November 29, 2004
Excerpts: 10 Lessons from History's Innovators - Part I
They Made America by Harold Evans Little, Brown - October 2004 496 Pages - ISBN 0316277665 Summary: Developed in tandem with a four-part PBS series to air in November, Evans's profusely illustrated and elegantly written book offers the same breadth and scope as his previous bestseller, The American Century. Evans, former president and publisher of Random House, profiles 70 of America's leading inventors, entrepreneurs and innovators, some better known than others.

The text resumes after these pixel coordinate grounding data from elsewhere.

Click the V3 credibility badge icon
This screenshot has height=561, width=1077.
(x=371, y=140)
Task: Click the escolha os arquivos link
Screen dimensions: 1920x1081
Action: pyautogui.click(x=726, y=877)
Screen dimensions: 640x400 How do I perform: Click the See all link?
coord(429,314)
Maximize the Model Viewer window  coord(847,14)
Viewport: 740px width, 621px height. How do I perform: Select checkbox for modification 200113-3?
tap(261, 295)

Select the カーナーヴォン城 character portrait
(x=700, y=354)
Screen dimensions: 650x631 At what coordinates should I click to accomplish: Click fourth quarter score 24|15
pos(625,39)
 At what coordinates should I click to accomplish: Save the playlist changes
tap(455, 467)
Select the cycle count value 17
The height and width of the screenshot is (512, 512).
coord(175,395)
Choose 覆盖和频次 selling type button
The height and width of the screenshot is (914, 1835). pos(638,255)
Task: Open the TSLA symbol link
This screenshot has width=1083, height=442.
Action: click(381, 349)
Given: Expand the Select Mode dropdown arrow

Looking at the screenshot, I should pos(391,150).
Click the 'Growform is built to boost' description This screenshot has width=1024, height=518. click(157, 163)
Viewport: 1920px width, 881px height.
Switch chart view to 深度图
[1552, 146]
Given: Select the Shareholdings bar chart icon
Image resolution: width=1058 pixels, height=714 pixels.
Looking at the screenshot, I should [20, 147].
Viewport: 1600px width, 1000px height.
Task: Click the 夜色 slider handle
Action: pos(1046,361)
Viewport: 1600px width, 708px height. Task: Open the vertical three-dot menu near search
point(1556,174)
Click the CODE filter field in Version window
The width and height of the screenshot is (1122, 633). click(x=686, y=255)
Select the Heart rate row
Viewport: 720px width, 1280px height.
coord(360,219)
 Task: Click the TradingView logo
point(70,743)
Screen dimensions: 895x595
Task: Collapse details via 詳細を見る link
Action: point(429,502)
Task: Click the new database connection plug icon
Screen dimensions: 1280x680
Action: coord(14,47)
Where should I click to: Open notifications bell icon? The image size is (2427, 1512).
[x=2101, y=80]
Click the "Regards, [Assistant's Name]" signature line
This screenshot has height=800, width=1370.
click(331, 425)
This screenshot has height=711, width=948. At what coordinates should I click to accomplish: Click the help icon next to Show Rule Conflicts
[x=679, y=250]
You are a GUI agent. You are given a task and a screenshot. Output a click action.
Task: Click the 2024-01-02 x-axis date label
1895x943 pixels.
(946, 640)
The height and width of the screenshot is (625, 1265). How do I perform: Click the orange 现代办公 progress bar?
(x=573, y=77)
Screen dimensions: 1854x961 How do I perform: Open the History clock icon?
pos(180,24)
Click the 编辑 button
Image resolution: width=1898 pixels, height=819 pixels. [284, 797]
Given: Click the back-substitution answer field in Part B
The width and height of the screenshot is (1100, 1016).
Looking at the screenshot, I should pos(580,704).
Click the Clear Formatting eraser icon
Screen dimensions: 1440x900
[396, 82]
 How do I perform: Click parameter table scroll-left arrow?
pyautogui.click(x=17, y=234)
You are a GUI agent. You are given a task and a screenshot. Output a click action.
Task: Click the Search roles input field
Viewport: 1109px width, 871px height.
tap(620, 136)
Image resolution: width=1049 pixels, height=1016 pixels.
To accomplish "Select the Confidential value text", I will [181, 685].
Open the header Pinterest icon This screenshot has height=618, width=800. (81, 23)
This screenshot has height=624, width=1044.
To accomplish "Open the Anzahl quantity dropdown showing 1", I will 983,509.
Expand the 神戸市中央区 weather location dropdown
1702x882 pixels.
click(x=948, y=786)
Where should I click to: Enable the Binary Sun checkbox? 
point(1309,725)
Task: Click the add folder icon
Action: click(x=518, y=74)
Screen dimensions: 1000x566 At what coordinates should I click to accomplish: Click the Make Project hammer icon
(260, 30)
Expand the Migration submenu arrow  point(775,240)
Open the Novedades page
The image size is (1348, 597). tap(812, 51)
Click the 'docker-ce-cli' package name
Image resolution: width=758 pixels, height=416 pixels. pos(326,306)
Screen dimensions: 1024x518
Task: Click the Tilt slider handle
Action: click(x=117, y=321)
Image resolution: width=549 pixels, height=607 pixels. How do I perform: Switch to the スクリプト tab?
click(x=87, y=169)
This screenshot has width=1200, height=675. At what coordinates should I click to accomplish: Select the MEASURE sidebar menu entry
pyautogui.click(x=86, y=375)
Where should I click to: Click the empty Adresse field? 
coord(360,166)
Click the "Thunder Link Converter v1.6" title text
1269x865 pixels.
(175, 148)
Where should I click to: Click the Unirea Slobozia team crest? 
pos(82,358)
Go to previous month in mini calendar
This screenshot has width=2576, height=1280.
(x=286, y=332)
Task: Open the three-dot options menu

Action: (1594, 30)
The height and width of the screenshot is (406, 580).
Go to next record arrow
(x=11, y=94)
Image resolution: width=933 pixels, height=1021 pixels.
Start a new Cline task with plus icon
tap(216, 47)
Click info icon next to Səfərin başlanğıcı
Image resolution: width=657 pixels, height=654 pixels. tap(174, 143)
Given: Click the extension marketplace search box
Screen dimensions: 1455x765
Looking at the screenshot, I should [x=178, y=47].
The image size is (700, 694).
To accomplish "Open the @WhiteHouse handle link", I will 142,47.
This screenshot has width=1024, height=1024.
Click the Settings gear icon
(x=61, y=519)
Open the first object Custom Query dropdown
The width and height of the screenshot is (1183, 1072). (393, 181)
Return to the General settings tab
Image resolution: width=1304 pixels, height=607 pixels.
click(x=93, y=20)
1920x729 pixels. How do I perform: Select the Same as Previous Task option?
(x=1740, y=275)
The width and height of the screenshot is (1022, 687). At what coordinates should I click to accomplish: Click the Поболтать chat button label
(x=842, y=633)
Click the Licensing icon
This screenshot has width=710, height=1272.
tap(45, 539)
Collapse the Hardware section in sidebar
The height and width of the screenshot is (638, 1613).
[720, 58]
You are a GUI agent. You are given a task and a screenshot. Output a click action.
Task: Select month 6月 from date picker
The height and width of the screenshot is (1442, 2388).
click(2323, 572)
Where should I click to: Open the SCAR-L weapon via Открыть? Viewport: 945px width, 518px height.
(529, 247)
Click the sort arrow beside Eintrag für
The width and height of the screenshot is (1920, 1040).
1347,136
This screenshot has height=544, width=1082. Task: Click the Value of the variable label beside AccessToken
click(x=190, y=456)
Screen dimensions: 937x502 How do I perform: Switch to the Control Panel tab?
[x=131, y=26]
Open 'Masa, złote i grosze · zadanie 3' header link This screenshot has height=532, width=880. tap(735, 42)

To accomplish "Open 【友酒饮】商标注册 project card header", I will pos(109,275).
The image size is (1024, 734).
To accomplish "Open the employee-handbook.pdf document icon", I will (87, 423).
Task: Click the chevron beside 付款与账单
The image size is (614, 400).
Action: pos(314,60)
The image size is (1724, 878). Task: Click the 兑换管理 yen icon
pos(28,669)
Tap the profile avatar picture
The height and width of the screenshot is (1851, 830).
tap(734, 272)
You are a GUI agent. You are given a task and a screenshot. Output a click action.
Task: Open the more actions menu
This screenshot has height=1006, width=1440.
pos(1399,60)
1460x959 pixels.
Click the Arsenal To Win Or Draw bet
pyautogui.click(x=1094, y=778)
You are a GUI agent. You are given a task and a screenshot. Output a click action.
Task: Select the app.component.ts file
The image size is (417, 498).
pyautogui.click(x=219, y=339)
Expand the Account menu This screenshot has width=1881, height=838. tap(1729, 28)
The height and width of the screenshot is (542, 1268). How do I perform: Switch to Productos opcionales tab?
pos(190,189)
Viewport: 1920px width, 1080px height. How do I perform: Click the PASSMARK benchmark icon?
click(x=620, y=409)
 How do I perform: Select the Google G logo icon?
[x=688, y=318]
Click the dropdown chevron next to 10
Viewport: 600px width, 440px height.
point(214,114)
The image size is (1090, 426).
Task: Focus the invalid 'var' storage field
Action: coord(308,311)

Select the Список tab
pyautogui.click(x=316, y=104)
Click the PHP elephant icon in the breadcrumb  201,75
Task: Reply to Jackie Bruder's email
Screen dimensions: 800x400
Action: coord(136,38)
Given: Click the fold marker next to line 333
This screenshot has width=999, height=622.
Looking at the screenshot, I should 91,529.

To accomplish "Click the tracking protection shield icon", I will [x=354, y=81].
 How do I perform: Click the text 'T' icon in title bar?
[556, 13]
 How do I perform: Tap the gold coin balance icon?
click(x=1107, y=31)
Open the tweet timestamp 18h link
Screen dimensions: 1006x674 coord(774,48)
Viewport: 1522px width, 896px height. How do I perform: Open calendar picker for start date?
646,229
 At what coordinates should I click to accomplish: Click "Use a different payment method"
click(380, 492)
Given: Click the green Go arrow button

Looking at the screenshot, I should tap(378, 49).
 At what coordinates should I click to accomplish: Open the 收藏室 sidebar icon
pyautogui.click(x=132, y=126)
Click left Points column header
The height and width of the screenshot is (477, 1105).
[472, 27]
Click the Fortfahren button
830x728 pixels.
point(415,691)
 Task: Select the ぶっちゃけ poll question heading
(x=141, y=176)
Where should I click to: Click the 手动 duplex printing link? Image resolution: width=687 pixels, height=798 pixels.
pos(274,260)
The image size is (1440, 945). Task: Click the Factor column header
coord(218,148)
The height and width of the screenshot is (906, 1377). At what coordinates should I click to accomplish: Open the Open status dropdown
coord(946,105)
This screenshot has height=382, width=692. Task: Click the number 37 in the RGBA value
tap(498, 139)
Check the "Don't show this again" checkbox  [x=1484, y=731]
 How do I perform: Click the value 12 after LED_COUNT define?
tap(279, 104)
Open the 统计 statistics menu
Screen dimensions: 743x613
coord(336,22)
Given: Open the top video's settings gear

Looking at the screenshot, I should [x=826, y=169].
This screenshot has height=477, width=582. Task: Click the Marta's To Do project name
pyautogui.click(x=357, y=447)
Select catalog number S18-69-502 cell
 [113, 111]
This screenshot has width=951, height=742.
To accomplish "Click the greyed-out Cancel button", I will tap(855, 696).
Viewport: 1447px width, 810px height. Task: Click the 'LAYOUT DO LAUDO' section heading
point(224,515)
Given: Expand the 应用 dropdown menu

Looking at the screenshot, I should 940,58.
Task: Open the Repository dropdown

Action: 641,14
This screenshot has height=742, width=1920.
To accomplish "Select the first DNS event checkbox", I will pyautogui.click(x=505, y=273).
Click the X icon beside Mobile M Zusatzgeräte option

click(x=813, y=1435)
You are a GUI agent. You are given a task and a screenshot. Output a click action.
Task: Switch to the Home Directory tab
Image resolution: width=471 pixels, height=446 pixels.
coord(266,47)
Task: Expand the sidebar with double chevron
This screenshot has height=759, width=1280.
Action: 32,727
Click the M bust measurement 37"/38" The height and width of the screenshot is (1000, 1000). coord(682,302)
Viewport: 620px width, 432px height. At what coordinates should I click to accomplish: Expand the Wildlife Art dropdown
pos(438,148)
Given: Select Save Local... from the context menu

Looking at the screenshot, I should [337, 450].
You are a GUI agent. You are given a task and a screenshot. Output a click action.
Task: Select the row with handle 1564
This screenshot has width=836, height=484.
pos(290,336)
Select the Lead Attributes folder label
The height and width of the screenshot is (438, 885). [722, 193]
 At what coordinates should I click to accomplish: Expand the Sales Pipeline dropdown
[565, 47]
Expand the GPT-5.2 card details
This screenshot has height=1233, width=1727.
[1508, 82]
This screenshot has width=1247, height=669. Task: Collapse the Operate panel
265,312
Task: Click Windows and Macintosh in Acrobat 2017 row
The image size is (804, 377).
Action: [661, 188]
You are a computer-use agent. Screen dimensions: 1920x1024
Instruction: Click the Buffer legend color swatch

Along with such obvious choices as Henry Ford, Thomas Edison and the Wright brothers, Evans profiles Lewis Tappan (an abolitionist who dreamed up the idea of credit ratings), Gen. Georges Doriot (pioneer of venture capital) and Joan Ganz Cooney, of the Children's Television Workshop. From A.P. Giannini (father of consumer banking) to Ida Rosenthal (the Maidenform Bra tycoon), Evans shows innovation as both a product of and a contributor to the grand apparatus of American society. And his spotlight is on the true American elite: the aristocracy of strategic visionaries, creative risk takers and entrepreneurial adventurers thriving in their natural environment, the free-market democracy of the United States. Evans doesn't neglect the latest generation of innovators, among them Google's Larry Page and Sergey Brin. He concludes with a note of caution, pointing out the nation's recent loss of dominance in the hard sciences. But just as Edison was inspired by popular biographies of innovators before him, so might the next generation of scientific and commercial explorers find guidance in Evans's exciting survey.